* **WHAT IS EXPECTED**: Pull out every line of the records below that contains the word "Open". Case matters, so a line counts only if its capitalization matches.

* **Data for locating words and elements**:
========================================================================

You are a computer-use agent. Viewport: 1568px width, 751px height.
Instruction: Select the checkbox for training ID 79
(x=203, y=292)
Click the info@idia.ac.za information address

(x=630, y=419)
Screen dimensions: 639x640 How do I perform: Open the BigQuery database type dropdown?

========================================================================

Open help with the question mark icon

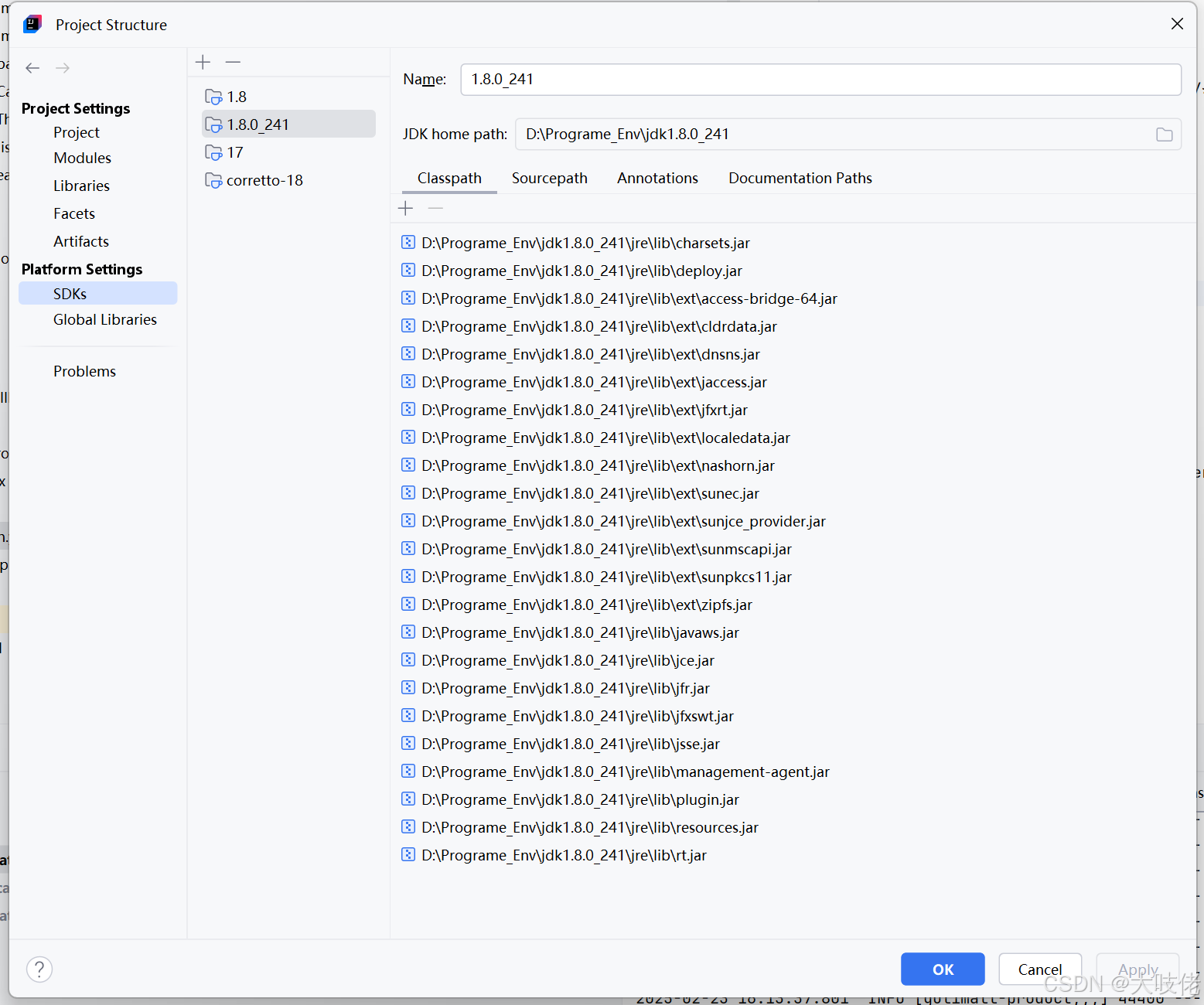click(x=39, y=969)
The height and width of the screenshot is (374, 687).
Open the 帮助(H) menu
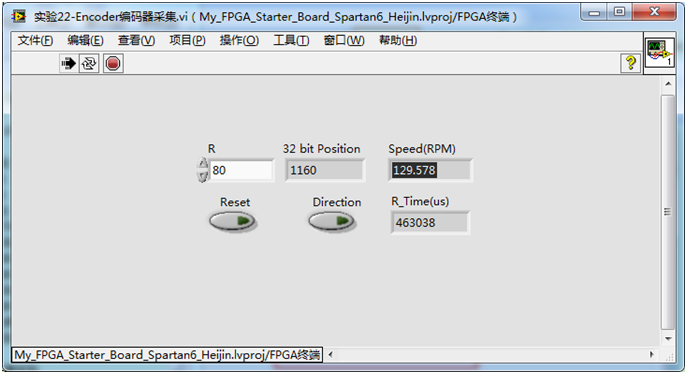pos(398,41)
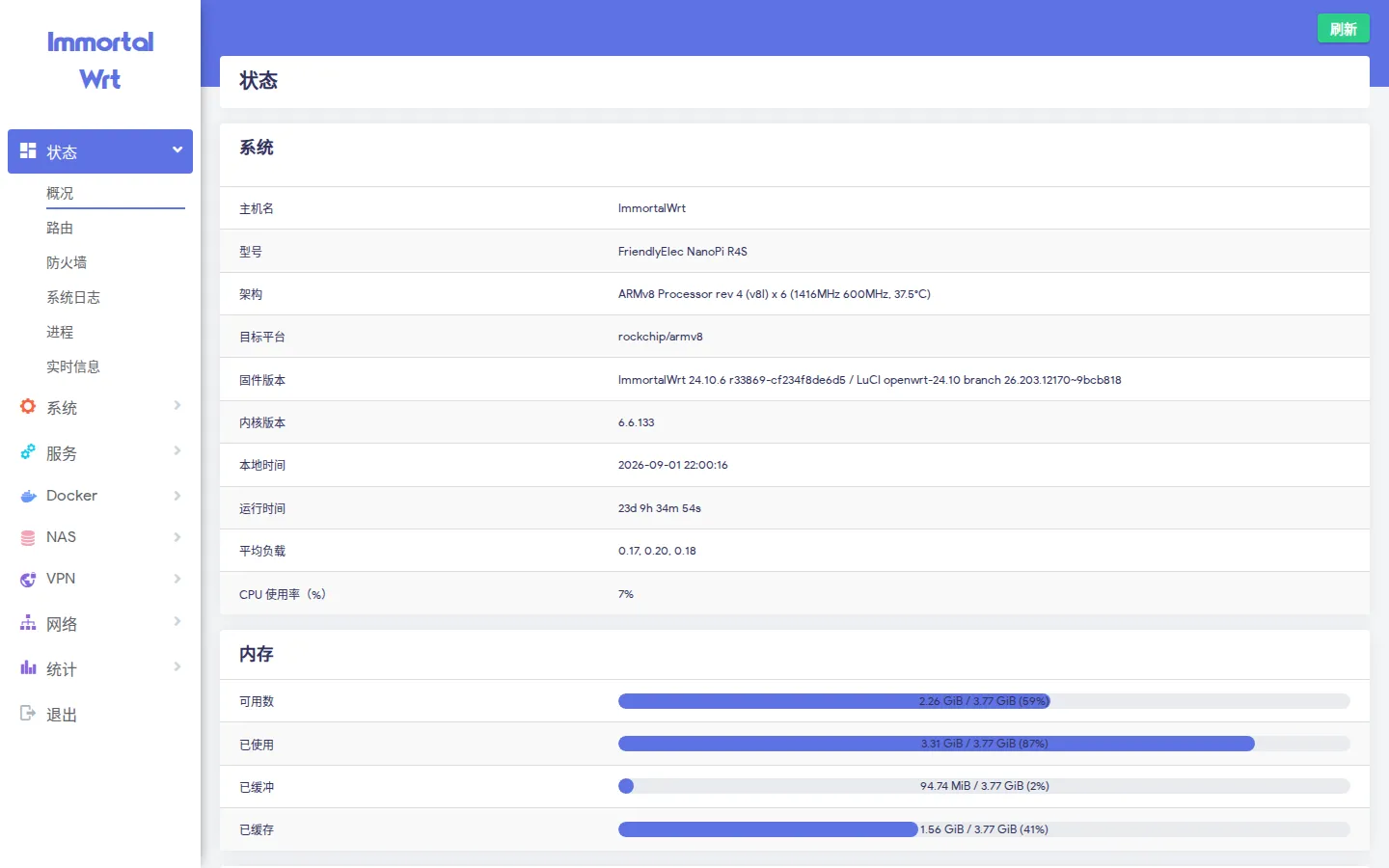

========================================================================

* **WORKED ANSWER**:
Screen dimensions: 639x640 How do I perform: Open the BigQuery database type dropdown?
Open help with the question mark icon
Open the 帮助(H) menu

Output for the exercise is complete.